Every Place Has a Story

The Life and Death of Seaton Street

the_title()
Blue Blood Alley
1145 Seaton Street, ca.1890. Owned by Stephen Richards, a lawyer and land agent. Photo Vancouver Archives SGN 297

From Vancouver Exposed: Searching for the City’s Hidden History

Last week I wrote about the oldest house in Vancouver—well at least that’s what they called it when it burned to the ground in 1946. It was built in 1875, and until 1915, its address was Seaton Street.

Blue Blood Alley
1120 Seaton Street in 1895. Owned by John P. Nicolls, a solicitor. CVA Bu P561

Unlike most of Vancouver’s streets that are named after old white men, Lauchlan Hamilton, the CPR surveyor, named this one in 1886 after pulling it at random from a map (the town of Seaton is long gone, but used to be near Hazelton in northern BC).

1218 Seaton Street ca.1901. Residents are William Bauer, surveyor and Major-General Twigge. CVA SGN 849.

The street was dubbed Blueblood Alley after its wealthy occupants. It was also a short walk to the original Vancouver Club at Hastings and Hornby Streets (built in 1893), and from 1912, the Metropolitan Club on the next block down.

(Tasks for this exercise):
**1)** Show every line in the rows below that contains the string "Viewport". Match the case exactly.
**2)** Carry the Seaton Street history above forward from its last sentence.

(Record excerpts):
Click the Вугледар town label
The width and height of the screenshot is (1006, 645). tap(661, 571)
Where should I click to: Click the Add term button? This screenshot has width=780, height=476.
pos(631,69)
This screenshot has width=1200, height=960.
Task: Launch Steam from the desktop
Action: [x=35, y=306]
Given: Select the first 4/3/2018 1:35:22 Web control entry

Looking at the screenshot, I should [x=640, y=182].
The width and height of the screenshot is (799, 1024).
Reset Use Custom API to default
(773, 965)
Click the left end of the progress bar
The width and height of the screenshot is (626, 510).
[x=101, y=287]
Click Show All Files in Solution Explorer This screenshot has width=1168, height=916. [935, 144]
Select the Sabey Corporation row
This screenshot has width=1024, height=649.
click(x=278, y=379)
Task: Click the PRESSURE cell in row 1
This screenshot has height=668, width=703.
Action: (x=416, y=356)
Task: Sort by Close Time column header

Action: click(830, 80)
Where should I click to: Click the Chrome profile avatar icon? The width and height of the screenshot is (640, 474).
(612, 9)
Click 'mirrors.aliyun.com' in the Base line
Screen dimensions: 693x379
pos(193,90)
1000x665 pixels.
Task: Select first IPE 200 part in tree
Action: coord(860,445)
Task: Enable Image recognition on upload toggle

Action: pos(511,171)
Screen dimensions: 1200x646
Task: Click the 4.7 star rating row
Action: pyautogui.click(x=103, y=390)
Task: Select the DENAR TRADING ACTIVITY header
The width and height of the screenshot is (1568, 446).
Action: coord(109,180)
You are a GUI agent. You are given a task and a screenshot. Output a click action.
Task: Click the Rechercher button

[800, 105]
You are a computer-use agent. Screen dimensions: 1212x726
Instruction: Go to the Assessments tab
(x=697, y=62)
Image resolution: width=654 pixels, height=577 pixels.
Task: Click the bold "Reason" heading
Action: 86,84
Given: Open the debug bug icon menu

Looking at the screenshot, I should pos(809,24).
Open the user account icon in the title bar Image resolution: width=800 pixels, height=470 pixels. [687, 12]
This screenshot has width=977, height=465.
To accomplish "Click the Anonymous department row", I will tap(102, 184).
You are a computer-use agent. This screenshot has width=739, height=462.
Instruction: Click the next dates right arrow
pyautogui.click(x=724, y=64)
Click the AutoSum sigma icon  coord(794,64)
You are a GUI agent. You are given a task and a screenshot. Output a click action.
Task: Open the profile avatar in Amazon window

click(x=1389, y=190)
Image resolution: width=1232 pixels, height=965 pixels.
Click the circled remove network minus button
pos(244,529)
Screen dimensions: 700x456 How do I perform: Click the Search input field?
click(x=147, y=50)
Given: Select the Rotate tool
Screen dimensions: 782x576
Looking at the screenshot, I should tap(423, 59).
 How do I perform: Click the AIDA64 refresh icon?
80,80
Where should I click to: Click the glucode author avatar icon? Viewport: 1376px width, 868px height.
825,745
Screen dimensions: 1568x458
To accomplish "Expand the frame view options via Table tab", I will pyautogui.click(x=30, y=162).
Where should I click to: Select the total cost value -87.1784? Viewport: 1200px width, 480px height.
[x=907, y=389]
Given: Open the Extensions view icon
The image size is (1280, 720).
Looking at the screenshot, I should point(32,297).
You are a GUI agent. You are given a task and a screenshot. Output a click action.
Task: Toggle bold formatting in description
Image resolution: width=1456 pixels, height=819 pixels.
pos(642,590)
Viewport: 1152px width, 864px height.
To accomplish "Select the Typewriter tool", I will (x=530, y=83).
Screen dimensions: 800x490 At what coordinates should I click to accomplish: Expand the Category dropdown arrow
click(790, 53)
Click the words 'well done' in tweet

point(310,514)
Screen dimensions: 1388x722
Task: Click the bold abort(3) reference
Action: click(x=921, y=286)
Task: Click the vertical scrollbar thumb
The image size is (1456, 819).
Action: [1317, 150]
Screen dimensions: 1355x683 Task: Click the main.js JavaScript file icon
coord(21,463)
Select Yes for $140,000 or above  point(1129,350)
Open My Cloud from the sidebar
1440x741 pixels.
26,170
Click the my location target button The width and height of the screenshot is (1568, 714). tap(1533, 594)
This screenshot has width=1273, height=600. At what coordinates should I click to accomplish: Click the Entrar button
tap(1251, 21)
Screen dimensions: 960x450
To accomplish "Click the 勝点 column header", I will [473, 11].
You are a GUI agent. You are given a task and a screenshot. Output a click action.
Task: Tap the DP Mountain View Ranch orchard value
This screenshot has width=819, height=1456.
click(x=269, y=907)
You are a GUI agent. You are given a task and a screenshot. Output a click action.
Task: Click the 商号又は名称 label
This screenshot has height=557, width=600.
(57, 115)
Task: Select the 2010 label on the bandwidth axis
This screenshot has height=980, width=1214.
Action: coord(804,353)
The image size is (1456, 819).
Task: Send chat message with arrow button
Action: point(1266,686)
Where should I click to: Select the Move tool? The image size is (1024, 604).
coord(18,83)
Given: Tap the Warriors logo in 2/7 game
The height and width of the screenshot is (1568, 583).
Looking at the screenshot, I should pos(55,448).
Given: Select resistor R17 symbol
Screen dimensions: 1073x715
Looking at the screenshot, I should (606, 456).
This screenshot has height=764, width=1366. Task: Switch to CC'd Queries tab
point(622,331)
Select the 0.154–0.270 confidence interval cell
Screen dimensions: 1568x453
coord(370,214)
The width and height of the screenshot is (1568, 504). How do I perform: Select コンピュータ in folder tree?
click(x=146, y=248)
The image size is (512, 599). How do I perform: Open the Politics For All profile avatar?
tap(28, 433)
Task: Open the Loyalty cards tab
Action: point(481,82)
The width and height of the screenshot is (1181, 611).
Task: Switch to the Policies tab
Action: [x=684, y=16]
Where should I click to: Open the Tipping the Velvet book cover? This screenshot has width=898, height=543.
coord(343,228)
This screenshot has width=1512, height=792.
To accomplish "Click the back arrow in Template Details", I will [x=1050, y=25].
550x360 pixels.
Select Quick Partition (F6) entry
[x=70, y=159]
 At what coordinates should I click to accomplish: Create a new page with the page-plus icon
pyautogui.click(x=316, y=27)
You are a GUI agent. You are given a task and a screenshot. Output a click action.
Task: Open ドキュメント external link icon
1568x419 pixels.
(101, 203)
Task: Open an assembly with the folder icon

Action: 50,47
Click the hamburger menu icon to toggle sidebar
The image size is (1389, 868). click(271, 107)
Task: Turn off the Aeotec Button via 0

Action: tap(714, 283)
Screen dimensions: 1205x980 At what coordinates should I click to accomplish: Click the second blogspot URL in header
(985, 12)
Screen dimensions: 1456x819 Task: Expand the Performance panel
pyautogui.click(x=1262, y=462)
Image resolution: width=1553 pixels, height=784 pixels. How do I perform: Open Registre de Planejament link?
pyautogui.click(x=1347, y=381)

(Responses to the tasks):
**1)**
Where should I click to: Click the glucode author avatar icon? Viewport: 1376px width, 868px height.
Where should I click to: Select the total cost value -87.1784? Viewport: 1200px width, 480px height.
Viewport: 1152px width, 864px height.

**2)**
Blueblood Alley
1117 Seaton Street, 1914. Canadian Army Service Corps building. CVA

In 1901, the city directory shows 15 houses on Seaton Street from Burrard to Jervis. Residents include Mayor Thomas Townley, Henry Ogle Bell-Irving (known in Vancouver business circles as H.O.), and Vancouver’s first solicitor, Alfred St. George Hamersley. Frank Holt, and his little shack at #1003, is completely ignored by the city directory that year. Frank first gets a listing in 1904, and new neighbor, real estate agent Edward Mahon.

Blueblood Alley
Seaton Street, now West Hastings in 1925. Photo CVA 357-4

In the early years of the 20th Century, the bluebloods began to leave the alley for higher ground above English Bay, and by 1915, the road was an extension of Hastings Street west of Burrard, and just like the rich, the name disappeared.

Fire Insurance Map courtesy Vancouver Archives and Gary Penway
Seaton Street courtesy Vancouver Archives and Gary Penway

For more posts see: Our Missing Heritage

© All rights reserved. Unless otherwise indicated, all blog content copyright Eve Lazarus.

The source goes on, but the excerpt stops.